Andy Roddick’s foundation has teamed with Pecan Springs Elementary to provide out-of-school-time programs.
He forged the champion’s trail in one of the most intense individual sports, but in his retirement, tennis star Andy Roddick is all about teamwork at the foundation he started at age 18. Fifteen years later, the Andy Roddick Foundation has evolved from a vehicle for generous grants supporting other nonprofits to an agency for change with its own programming and mission: Find ways to engage children from low-income families to fill the critical hours when they’re not in class. A huge November event in Austin, including a celebrity golf tournament and a masquerade party, will raise funds for the cause.
“I’m proud of the transition to something personal and lasting,” says Roddick not long after the foundation wrapped its six-week Summer Learning Program at Pecan Springs Elementary, which it launched last year after intense research into where the community’s biggest needs were. What it found: Children in struggling communities here don’t have many viable options for “out-of-school time” in the summer, according to CEO Richard Tagle, who was hired by Roddick in 2013 soon after the tennis player retired and decided to focus more on ARF.

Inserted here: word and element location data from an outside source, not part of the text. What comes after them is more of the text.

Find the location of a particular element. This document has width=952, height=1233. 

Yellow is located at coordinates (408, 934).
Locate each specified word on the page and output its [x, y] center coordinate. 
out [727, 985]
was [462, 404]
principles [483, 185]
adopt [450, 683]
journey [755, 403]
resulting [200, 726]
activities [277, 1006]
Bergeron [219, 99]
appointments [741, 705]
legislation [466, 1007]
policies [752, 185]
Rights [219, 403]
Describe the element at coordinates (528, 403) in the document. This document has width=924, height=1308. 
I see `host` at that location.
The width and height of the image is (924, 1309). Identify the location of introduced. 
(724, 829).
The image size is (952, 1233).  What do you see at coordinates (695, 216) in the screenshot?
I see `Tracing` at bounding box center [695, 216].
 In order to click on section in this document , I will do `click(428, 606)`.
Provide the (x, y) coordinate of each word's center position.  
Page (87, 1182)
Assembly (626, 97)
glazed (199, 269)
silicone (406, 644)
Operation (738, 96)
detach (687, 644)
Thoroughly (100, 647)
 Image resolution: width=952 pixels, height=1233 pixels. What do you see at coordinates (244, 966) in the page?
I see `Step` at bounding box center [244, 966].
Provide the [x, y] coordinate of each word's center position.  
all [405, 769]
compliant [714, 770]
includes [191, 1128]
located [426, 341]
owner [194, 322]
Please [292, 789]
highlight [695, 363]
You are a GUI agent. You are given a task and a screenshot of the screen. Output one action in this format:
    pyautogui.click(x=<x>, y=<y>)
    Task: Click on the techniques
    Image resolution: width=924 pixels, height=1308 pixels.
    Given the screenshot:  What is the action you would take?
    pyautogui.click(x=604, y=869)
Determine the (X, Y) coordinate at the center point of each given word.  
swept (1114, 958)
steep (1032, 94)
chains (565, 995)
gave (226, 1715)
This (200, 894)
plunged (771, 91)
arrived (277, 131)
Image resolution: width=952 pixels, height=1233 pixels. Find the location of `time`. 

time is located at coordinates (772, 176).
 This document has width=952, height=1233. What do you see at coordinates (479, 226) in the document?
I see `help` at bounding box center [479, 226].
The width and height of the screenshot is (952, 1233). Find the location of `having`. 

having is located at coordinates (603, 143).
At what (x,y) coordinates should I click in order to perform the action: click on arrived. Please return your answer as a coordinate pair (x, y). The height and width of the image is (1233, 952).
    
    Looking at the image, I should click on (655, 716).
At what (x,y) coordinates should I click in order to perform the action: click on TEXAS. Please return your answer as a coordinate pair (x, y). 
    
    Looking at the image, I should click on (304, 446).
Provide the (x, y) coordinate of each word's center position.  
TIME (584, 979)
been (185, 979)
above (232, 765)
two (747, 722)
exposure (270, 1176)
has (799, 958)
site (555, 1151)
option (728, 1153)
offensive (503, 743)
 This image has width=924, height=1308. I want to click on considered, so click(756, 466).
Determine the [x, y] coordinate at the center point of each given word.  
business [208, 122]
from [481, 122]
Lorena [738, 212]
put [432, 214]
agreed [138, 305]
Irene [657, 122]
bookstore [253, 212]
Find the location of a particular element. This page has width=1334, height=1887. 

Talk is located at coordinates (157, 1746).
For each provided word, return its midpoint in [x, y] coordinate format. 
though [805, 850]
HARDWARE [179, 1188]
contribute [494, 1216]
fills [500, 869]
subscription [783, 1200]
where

With 30 years of experience in youth development, Tagle learned that “summer is the sweet spot if we really want to make a difference,” he says. Students forget what they learn if they don’t stay engaged; it can take weeks into the school year to catch up, which has a cumulative effect. So this summer, the 1950s-era Pecan Springs building morphed into a global wonderland, with each week devoted to a different country. Roddick visited when the kids were exploring Australia. Direct and friendly, the former No. 1 tennis player in the world folded his 6-foot-2 frame into a plastic chair in between two boys to admire their aboriginal art, played a round of handball with a girl in the gym, and then joined some other children outside as they watched members of the US Australian Football League show off their skills.
Roddick boasts of the passion and ability of ARF’s staff and board, including the legendary Billie Jean King and Austin’s Steve Kuhn, who encouraged Roddick to try a four-week soccer, tennis, and golf pilot program for 40 children this summer at the Austin Tennis Center. “It was [Kuhn’s] brainchild, and it worked great,” Roddick says. Seeing his programs come to life inspires Roddick; he even spoke on the Capitol steps in February to push legislators for more support for out-of-school-time programs. And with the foundation’s programs up and running, it makes his job at his popular annual gala a little easier.
“[I was] selling people an idea for a long time to raise money, and now for it to actually come to fruition, it’s the easiest thing for me to get in front of our donors at the gala,” he says. May’s gala, with Sir Elton John performing as he does every other year, was the biggest yet.
ARF is now focusing on its after-school grant programs as well as the next five years: Tagle and Roddick hope to partner with 10 schools by 2020. Driven by the belief that every child deserves an opportunity, Roddick says: “I by no means have any idea what [these kids] go through on a day-to-day basis, but I do know that talent is universal; opportunity is not. We’re trying to fill that gap.”